#### SELECTED PASSAGE
= = = =

How can I effectivize my script for correcting a logger's seasonal drift in R?

I have installed a bunch of CO2 loggers in water that log CO2 every hour for the open water season. I have characterized the loggers at 3 different concentrations of CO2 before and after installing them.
I assume that the seasonal drift in error will be linear
I assume that the error between my characterization points will be linear
My script is based on a for loop that goes through each timestamp and corrects the value, this works but is unfortuneately not fast enough. I know that this can be done within a second but I am not sure how. I seek some advice and I would be grateful if someone could show me how.
Reproduceable example based on basic R:
start <- as.POSIXct("2022-08-01 00:00:00")#time when logger is installed
stop <- as.POSIXct("2022-09-01 00:00:00")#time when retrieved
dt <- seq.POSIXt(start,stop,by=3600)#generate datetime column, measured hourly
#generate a bunch of values within my measured range
co2 <- round(rnorm(length(dt),mean=600,sd=100))

= = = =

#### ACTIVITY
Reproduce the stretch from "Reproduceable example based" through "co2 <- round(rnorm(length(dt),mean=600,sd=100))" in the post on correcting CO2 logger drift in R, word for word.

= = = =

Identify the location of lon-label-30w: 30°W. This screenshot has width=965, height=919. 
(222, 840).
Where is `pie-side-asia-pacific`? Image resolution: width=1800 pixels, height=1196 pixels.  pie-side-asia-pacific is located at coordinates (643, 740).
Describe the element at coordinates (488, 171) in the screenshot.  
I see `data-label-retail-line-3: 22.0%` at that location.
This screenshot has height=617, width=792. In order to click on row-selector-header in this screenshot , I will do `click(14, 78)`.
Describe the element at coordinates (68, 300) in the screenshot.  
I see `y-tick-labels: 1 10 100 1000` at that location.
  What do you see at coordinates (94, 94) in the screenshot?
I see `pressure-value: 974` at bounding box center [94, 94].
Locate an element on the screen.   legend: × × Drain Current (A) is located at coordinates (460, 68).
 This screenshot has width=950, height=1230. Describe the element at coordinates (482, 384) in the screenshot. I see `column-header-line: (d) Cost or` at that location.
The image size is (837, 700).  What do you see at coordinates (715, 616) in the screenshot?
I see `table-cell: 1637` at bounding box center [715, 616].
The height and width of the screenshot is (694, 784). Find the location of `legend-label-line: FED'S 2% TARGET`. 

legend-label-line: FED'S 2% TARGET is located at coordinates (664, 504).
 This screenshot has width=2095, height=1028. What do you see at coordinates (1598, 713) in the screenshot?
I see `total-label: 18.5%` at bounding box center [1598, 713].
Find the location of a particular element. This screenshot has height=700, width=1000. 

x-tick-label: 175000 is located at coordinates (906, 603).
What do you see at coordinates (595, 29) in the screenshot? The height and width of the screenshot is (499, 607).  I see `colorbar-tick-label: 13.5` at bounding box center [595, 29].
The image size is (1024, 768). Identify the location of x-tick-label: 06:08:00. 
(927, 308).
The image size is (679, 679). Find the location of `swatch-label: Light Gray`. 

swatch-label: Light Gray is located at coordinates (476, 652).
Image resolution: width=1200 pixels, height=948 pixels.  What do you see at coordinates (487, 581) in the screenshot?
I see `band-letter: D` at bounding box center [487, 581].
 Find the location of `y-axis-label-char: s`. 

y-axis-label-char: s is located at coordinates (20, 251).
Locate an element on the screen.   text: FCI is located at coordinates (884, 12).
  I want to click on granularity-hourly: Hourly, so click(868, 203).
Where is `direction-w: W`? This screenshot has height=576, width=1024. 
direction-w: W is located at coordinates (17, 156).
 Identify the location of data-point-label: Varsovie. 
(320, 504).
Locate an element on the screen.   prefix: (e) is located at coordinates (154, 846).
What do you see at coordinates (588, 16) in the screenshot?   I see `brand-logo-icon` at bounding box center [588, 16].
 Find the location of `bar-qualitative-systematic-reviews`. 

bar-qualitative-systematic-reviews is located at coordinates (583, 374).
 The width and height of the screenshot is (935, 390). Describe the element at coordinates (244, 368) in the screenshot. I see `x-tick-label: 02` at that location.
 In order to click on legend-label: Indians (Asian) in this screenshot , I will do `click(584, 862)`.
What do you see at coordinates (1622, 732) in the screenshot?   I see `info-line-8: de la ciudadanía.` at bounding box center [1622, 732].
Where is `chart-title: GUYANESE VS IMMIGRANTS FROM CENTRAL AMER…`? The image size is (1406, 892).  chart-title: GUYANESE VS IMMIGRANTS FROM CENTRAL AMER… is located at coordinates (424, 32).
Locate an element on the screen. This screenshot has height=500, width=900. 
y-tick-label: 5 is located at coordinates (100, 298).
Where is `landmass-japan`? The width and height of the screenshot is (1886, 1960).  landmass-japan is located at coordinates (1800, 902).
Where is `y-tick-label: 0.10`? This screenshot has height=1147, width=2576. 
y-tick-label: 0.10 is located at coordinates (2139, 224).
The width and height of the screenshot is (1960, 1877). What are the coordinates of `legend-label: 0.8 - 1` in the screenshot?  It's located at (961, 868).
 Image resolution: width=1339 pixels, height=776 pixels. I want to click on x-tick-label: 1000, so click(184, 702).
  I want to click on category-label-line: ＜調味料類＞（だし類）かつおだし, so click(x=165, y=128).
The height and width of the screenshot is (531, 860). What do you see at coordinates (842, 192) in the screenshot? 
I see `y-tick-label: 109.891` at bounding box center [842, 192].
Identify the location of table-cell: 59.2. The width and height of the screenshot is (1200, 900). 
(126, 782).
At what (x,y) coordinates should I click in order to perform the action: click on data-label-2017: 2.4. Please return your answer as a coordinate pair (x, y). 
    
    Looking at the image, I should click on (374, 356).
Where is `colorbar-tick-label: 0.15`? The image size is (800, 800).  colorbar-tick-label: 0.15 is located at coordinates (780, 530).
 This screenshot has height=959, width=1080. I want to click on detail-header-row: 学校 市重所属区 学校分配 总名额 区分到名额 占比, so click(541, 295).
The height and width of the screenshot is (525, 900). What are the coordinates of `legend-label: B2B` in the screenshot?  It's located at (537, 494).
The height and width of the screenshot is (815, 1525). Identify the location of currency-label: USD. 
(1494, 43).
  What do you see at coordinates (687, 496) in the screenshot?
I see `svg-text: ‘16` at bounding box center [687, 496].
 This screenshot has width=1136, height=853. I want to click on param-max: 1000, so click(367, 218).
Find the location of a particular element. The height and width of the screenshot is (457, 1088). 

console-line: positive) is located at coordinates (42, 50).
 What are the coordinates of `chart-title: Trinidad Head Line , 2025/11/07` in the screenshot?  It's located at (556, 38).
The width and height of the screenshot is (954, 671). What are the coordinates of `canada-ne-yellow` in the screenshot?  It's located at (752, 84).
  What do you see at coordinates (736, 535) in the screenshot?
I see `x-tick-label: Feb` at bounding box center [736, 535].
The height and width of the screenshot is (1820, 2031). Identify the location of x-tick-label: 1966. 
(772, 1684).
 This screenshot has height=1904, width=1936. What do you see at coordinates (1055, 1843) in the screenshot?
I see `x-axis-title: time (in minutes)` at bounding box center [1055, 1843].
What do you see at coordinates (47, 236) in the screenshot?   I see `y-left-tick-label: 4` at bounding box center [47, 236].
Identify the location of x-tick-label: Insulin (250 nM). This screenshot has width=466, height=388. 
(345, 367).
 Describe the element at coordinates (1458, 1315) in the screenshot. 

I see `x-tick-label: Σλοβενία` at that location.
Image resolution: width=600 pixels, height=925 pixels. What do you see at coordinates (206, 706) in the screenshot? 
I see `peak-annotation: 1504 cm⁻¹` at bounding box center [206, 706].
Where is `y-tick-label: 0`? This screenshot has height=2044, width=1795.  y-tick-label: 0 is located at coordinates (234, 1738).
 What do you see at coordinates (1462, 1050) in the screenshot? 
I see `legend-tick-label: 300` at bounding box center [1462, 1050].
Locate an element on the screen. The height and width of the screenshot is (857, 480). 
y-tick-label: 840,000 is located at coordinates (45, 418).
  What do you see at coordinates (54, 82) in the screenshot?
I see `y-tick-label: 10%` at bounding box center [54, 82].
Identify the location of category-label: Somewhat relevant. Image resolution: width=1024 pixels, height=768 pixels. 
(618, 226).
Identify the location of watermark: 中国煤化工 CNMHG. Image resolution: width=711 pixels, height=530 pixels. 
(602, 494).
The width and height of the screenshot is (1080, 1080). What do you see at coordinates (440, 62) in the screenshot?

= = = =

#### COMPLETED EXERCISE
Reproduceable example based on basic R:
start <- as.POSIXct("2022-08-01 00:00:00")#time when logger is installed
stop <- as.POSIXct("2022-09-01 00:00:00")#time when retrieved
dt <- seq.POSIXt(start,stop,by=3600)#generate datetime column, measured hourly
#generate a bunch of values within my measured range
co2 <- round(rnorm(length(dt),mean=600,sd=100))